Looks like a really great club - everyone having a good time including the dogs - thanks for sharing!


----------



## Oluwatobi Odunuga (Apr 7, 2010)

wow....nice video...except that guy almost got nailed at the 55 second mark......:lol:. mehn you guys have nice dogs and your training seems to be a lot of fun. I think khoi is a star at the club with blackie.


----------



## Thomas Barriano (Mar 27, 2006)

Do any of your decoys own a bite suit, jacket and PANTS? ;-)
Six decoys, 20 dogs and eight minutes of video and not ONE
leg dog?


----------



## David Frost (Mar 29, 2006)

It's a good thing that dog at the 55 second mark wasn't serious, someone would have gotten hurt. 

DFrost


----------



## Joby Becker (Dec 13, 2009)

Thomas Barriano said:


> Do any of your decoys own a bite suit, jacket and PANTS? ;-)
> Six decoys, 20 dogs and eight minutes of video and not ONE
> leg dog?


luckily didnt see any leg, arm, stomach, chest, side, crotch, or back dogs either...

looks like fun though..


----------



## Joby Becker (Dec 13, 2009)

Brett is a lucky guy, that much is for sure...


----------



## Dave Colborn (Mar 25, 2009)

Nice looking dogs and club. Great video!!!


----------



## Donna DeYoung (Jan 29, 2010)

that was my dog that ran into him. they were just starting to work on teaching the dog to go round the blind. decoy didn't get dog fully committed and dog took a short-cut. My friend was taping and I was watching from the field. holding my breath as it happened. Brett did a good job of not tripping and falling and I watched as my dog looked up for a sleeve and didn't see one with clear aim - and, thankfully, didn't bite. Everyone saw it happen - one of those things.

guess we don't have any leg dogs, altho one guy is trying to start one as a puppy - and no, there are not 20 dogs, more like 9. Several were not there that day I filmed and we used to have some other more highly trained dogs but for various reasons they have dropped out. 

Khoi and Blackie are stars, for sure.

keep in mind it was near 100 degrees when we were training. dogs get fans and placed in shade and some people bring ice packs to lay in kennels. they keep a big ice chest and ice cold water w/ towells for decoys. I'm amazed we work that many scenarios in the heat 2x a week! that's why so many people wearing shorts ...

D


----------



## Brett Bowen (May 2, 2011)

Yeah no kidding I'm a lucky guy, I'm glad I stayed up and didn't fall or step on him. I thought for sure I was going to get bit.

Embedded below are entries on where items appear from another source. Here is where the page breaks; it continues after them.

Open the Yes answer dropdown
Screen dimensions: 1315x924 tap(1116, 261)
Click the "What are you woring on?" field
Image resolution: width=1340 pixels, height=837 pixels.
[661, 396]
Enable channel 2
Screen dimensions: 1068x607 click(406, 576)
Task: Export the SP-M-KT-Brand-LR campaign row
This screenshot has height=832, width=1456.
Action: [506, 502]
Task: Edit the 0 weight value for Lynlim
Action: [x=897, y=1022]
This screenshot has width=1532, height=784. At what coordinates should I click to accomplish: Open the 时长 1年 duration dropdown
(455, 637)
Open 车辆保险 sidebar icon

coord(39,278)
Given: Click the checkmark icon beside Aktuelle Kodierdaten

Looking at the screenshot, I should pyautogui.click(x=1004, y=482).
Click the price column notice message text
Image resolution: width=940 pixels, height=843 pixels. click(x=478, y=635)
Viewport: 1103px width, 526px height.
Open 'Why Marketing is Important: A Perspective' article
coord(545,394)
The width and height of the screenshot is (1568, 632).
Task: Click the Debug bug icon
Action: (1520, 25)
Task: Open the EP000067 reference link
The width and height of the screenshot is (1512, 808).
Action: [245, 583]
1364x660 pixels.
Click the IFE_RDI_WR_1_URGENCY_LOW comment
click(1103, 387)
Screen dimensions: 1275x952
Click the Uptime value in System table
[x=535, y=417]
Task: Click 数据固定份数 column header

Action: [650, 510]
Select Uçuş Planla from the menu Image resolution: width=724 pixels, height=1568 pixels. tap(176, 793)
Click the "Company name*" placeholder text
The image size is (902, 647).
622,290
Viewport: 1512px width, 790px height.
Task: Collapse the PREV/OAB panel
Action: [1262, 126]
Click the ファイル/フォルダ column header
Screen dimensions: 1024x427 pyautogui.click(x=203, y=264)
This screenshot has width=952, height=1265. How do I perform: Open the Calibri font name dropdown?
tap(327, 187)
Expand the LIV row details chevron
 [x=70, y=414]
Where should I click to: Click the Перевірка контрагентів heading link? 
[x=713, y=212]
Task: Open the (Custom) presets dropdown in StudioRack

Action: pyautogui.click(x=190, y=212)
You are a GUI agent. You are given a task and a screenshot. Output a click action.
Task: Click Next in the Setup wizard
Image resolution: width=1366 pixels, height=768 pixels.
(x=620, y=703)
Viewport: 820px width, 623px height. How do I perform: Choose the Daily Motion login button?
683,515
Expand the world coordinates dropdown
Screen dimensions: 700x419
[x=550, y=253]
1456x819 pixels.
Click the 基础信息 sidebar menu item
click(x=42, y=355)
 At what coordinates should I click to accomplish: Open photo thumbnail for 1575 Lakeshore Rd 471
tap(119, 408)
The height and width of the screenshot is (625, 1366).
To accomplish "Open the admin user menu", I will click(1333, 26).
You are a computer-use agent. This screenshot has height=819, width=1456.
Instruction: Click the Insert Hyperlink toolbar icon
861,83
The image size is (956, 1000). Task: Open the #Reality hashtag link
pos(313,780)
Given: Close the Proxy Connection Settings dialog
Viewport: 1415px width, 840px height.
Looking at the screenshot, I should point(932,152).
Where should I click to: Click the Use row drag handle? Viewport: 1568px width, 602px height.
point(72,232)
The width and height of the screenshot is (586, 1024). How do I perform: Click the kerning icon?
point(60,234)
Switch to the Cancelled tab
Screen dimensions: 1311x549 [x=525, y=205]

Oh and Morris was a leg dog initially, but since teaching him the upper body he prefers to bite up there.


----------



## Donna DeYoung (Jan 29, 2010)

Luger appears to be a sleeve dog for now...unless you are trying to take it away from him 
I think he was as surprised as you were. he was saying oh shoot, too.


----------



## Toran Scott (Mar 27, 2009)

what video... ??


----------



## Donna DeYoung (Jan 29, 2010)

this video
http://youtu.be/UsL4Oj97kCU


----------